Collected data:
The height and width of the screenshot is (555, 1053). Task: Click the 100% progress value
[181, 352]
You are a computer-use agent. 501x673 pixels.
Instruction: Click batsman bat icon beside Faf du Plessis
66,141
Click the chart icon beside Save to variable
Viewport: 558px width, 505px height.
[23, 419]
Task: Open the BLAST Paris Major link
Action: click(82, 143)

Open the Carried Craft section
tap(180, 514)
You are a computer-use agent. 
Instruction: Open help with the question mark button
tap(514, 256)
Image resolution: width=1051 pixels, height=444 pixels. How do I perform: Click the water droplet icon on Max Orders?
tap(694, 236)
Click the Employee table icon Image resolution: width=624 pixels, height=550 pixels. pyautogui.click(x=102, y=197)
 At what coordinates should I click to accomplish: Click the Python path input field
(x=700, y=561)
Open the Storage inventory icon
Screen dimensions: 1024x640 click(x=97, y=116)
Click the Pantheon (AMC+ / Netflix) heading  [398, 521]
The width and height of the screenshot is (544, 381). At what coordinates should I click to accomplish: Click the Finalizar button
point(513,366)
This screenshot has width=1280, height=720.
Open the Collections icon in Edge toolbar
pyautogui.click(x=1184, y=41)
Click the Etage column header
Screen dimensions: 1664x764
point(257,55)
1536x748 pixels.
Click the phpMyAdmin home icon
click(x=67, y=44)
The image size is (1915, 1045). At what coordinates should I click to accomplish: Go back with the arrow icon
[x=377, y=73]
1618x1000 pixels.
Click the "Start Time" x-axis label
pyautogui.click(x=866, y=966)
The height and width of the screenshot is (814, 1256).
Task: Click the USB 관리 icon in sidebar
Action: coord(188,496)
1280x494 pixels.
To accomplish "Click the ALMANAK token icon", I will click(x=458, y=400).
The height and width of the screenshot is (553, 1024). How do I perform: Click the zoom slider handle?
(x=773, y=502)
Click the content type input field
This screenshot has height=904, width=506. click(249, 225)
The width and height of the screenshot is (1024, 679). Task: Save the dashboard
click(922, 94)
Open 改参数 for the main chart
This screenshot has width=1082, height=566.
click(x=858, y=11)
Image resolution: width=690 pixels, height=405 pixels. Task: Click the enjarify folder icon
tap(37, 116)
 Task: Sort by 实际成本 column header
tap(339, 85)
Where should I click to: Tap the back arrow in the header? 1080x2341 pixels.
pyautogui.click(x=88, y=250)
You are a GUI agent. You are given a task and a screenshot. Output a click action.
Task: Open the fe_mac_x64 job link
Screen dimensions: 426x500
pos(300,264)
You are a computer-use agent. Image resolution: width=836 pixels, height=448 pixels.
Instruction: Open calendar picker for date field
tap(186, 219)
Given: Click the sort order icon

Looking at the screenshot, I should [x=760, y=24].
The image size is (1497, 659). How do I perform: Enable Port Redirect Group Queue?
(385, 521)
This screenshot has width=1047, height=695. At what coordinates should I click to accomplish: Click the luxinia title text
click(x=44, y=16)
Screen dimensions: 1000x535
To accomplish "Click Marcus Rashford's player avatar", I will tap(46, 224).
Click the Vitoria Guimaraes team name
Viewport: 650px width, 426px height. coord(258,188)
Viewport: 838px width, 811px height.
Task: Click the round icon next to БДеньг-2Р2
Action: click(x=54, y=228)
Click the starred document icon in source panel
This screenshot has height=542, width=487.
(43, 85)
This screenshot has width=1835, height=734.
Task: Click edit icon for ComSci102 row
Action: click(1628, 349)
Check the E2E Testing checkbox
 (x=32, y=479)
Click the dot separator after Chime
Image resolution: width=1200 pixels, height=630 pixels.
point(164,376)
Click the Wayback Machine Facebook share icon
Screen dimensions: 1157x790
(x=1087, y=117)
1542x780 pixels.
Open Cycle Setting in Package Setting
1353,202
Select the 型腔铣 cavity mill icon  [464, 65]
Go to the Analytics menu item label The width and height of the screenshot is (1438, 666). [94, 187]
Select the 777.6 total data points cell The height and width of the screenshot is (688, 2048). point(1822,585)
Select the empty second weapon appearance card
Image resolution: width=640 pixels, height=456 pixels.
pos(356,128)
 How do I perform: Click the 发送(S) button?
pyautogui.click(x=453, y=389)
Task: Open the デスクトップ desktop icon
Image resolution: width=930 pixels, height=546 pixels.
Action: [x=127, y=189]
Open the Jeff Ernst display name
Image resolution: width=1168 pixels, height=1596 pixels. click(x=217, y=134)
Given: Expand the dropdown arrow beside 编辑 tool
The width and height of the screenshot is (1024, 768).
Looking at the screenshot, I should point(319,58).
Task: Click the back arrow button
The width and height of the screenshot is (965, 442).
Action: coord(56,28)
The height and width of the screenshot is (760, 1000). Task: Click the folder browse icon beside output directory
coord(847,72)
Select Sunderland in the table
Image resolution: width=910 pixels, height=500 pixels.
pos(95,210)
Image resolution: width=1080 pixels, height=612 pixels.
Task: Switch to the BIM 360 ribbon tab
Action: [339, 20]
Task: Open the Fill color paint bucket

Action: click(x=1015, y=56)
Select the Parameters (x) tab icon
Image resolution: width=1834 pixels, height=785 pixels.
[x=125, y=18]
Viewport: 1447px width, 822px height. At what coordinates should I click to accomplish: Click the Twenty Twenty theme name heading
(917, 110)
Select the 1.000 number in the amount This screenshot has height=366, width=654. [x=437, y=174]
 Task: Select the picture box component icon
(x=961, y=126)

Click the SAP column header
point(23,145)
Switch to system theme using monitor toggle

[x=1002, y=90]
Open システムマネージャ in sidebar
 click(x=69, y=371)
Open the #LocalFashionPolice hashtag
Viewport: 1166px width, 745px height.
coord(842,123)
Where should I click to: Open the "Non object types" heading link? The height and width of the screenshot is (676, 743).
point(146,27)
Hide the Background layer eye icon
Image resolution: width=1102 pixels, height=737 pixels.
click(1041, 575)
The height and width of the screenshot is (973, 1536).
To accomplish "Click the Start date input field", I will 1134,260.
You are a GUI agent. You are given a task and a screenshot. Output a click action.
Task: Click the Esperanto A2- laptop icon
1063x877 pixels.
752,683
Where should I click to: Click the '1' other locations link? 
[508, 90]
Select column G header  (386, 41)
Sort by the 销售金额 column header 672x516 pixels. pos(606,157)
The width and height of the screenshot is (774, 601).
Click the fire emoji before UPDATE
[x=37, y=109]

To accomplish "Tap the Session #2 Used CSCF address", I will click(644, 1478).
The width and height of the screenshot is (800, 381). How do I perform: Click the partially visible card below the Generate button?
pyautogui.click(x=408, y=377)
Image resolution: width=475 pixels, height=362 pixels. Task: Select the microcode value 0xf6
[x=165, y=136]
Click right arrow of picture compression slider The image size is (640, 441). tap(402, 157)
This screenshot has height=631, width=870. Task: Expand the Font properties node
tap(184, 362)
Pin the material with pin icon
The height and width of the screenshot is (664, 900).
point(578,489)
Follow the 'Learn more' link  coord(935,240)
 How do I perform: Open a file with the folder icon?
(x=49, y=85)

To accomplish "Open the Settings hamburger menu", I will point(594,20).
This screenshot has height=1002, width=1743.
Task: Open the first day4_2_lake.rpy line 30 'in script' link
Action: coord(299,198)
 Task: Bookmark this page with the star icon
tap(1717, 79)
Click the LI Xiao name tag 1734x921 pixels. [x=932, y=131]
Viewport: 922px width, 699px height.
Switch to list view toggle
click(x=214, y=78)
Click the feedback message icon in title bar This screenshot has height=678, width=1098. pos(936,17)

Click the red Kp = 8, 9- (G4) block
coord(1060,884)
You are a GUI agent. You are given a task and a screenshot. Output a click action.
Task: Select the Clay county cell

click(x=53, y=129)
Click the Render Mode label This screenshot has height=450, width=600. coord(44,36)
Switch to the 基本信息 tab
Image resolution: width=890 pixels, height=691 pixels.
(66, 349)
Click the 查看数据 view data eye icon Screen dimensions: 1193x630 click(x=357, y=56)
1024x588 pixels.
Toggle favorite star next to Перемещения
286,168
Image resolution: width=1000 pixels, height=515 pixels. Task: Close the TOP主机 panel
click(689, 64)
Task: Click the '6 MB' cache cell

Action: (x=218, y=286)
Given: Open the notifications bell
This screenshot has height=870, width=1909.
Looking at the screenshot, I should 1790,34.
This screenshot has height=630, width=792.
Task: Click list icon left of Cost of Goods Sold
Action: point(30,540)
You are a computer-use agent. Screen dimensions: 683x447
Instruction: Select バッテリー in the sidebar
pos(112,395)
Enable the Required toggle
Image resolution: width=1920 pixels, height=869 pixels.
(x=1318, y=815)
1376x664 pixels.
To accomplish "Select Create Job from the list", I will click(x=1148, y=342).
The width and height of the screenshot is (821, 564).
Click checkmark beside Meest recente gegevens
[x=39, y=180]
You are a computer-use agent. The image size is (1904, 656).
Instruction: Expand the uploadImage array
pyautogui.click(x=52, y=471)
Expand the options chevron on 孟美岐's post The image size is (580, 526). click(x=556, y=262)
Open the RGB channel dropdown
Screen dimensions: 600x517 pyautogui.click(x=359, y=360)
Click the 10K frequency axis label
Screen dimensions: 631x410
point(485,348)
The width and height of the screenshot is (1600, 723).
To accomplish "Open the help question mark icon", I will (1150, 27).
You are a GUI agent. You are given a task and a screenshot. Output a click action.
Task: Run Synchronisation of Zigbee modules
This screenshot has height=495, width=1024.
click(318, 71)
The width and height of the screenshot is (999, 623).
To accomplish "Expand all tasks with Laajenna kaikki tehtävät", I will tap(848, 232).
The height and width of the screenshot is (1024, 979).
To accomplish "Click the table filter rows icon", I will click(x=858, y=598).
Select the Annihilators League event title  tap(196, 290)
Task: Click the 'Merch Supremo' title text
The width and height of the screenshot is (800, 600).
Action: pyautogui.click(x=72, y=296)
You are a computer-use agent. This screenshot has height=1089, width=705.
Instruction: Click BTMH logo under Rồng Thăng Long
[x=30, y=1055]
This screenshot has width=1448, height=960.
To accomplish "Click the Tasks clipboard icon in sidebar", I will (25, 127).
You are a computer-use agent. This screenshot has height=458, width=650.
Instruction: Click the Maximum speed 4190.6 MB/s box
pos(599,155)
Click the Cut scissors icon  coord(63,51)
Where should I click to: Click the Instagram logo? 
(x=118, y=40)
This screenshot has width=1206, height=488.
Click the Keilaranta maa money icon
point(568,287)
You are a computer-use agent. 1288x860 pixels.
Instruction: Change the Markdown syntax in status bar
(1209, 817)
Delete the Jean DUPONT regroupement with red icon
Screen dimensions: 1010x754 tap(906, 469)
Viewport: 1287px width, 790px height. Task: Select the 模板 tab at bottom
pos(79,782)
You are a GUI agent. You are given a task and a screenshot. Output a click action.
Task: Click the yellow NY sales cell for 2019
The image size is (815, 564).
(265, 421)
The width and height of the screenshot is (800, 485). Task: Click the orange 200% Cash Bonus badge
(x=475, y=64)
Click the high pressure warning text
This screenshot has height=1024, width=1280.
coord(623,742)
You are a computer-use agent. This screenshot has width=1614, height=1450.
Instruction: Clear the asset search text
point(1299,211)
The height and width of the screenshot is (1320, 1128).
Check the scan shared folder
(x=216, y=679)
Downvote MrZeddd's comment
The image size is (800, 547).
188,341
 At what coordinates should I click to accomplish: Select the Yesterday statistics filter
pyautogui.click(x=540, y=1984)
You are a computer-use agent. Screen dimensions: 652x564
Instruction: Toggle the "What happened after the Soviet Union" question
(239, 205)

> [The task]
Determine the number of lines in the data above that contain the word "chart", and provide only that figure.

> [Answer to this problem]
2